Attached files

file filename
8-K - FORM 8-K - SOCIAL CUBE INCform8k.htm
EX-99.1 - PURCHASE AGREEMENT - SOCIAL CUBE INCexhibit99-1.htm

RESOLUTION BY WRITTEN CONSENT
OF THE SHAREHOLDERS
OF
LEXON TECHNOLOGIES, INC.
A Delaware Corporation

December 31, 2010

IN LIEU OF SPECIAL MEETING

The undersigned (see attached Written Consents) constituting a majority shareholding of Lexon Technologies, Inc, a Delaware corporation, (the “Corporation”), acting pursuant to the authority of Section 141,of the General Corporation Law of the State of Delaware and the Bylaws of the Corporation, and with the understanding that the execution of this consent is in lieu of holding a special shareholders’ meeting, does hereby adopt the following resolutions.

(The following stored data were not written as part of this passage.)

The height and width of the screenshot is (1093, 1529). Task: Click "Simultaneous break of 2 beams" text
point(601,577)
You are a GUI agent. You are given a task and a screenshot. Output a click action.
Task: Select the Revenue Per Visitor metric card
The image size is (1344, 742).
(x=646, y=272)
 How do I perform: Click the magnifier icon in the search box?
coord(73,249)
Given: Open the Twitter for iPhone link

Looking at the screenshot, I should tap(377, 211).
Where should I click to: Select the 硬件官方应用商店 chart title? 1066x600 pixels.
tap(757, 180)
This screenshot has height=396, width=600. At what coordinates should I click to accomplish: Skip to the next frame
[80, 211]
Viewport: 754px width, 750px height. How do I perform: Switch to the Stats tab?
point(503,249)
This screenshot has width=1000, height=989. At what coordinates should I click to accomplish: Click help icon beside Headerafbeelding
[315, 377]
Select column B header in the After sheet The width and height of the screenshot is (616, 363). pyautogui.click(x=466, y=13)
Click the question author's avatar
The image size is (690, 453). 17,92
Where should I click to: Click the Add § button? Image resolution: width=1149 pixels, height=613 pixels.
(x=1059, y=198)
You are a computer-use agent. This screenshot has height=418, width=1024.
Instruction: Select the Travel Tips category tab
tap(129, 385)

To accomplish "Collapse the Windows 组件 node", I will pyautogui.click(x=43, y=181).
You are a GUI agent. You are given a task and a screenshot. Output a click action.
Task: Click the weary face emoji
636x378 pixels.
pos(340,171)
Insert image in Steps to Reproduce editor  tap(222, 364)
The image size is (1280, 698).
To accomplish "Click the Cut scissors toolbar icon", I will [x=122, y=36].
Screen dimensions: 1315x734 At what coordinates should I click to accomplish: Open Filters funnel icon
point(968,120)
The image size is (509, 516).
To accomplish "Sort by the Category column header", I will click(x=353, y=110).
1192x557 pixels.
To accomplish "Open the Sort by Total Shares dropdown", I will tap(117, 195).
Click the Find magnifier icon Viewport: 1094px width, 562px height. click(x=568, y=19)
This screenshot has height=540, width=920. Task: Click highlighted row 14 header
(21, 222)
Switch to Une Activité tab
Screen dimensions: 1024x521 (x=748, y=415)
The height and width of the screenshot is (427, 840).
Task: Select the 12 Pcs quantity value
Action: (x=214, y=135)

SALE OF PARAGON TONER INC.

WHEREAS, the company hereby will sell 100% of Paragon Toner Inc. in exchange of 200,000,000 existing shares of Lexon Technologies specifically:

James Park 133,300,000 shares
Young Won 66,700,000 shares

CANCELLATION OF COMPANY STOCK

WHEREAS, further after the 200,000,000 shares are received, immediately after receipt these shares will be cancelled by the company.

INTERNET PROPERTIES TO REMAIN WITH LEXON TECHNOLOGIES.

WHEREAS, notwithstanding the above, Lexon will retain the internet businesses of Lexon Technologies, namely the website known as 7inkjet.com, nanoinkjet.com and yourcartidges.com and all revenues and profits derived therefrom. Lexon Technologies will continue as a going concern.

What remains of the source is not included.